Oscar-winning special effects wizard Stan Winston [...] acknowledged having been an avid comic book fan since he was a kid. He recently drew the cover art for his new comic creation, "Stan Winston's Trakk," which follows the intergalactic adventures of an immortal monster hunter in 2099. Simon Bisley is another notable artist who drew another cover for "Trakk," which is written by Francis Takenaga and illustrated by Philip Tan.
Evolved from a movie idea he first conceived nearly 20 years ago that never came to fruition, Winston launched his new franchise as a four-issue series called "Mutant Earth" from Image Comics.
"Trakk" proved so popular that it is now its own stand-alone comic series, scheduled to retail in September, and Winston already is designing action figures with his Stan Winston Creatures company. In addition, Winston is negotiating with game publishers to bring "Trakk" to the interactive realm. He also is in talks with movie producers, hoping to bring "Trakk" to life as the big-budget Hollywood spectacle Winston originally envisioned.
"My real love is for fantastic characters surrounded by fantastic stories," Winston said. "The creative part of me has wanted to create characters no one has seen before and tell new stories.

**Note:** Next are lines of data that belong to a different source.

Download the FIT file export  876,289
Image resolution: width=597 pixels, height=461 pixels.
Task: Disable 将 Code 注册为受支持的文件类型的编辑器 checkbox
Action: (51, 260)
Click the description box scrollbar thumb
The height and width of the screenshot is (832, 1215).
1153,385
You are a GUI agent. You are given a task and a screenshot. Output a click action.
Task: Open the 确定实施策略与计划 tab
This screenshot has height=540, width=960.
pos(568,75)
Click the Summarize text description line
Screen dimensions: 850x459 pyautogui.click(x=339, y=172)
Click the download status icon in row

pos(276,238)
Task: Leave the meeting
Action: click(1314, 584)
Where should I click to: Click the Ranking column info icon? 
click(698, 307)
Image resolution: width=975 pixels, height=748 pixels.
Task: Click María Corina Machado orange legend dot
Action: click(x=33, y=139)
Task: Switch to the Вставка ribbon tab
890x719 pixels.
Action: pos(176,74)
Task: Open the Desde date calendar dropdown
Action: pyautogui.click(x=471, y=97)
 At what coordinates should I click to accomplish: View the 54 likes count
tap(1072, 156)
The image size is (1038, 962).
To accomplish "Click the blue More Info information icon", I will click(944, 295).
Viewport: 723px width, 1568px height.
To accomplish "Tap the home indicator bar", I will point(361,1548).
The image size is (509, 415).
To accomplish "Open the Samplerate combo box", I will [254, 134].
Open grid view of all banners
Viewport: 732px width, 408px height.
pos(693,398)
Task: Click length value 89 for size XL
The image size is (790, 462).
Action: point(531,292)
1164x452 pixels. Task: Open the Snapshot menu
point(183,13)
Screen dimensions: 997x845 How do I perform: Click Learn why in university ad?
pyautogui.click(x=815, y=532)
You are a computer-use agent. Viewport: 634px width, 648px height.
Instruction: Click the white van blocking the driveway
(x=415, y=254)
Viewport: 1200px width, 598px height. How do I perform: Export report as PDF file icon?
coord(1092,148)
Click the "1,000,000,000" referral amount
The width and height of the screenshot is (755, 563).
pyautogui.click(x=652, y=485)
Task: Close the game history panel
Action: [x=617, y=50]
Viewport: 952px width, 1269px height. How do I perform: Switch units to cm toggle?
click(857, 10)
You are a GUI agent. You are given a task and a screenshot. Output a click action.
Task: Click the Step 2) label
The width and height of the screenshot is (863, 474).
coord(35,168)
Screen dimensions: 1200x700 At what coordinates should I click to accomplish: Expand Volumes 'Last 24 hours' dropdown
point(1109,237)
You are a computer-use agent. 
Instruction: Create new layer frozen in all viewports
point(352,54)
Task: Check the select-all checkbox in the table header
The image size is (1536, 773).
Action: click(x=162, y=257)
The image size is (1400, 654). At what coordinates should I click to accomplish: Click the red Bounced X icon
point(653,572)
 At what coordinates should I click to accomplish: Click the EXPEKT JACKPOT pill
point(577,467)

Comics are a wonderful way to introduce new stories to the same audience that loves movies and video games. And comics don't require the $100 million price tag of movies or two years' development time of video games."
The title character is a sword-wielding hunk of brawn whose primary foe is Vaquoul, a wily monster creator responsible for the werewolf, the vampire and other popular nightmares.
"Hollywood is always focused on ancillary rights to films, and I believe that a franchise can only succeed if each entity stands on its own," Winston said. "So 'Trakk' needs to be an excellent comic in its own right, which in turn can feed a video game, which has to be the best video game in that genre, which will feed a movie, which needs to be an excellent blockbuster. It doesn't matter whether the movie or comic or video game came first, as long as the stories and characters are compelling."
There's no set timetable for the comics to jump to video games or the big screen, Winston said, because he wants each genre to have ample time to develop its own audience.
"I'm as excited about the comics we're creating as I've been with any movie I've ever been involved with," he said.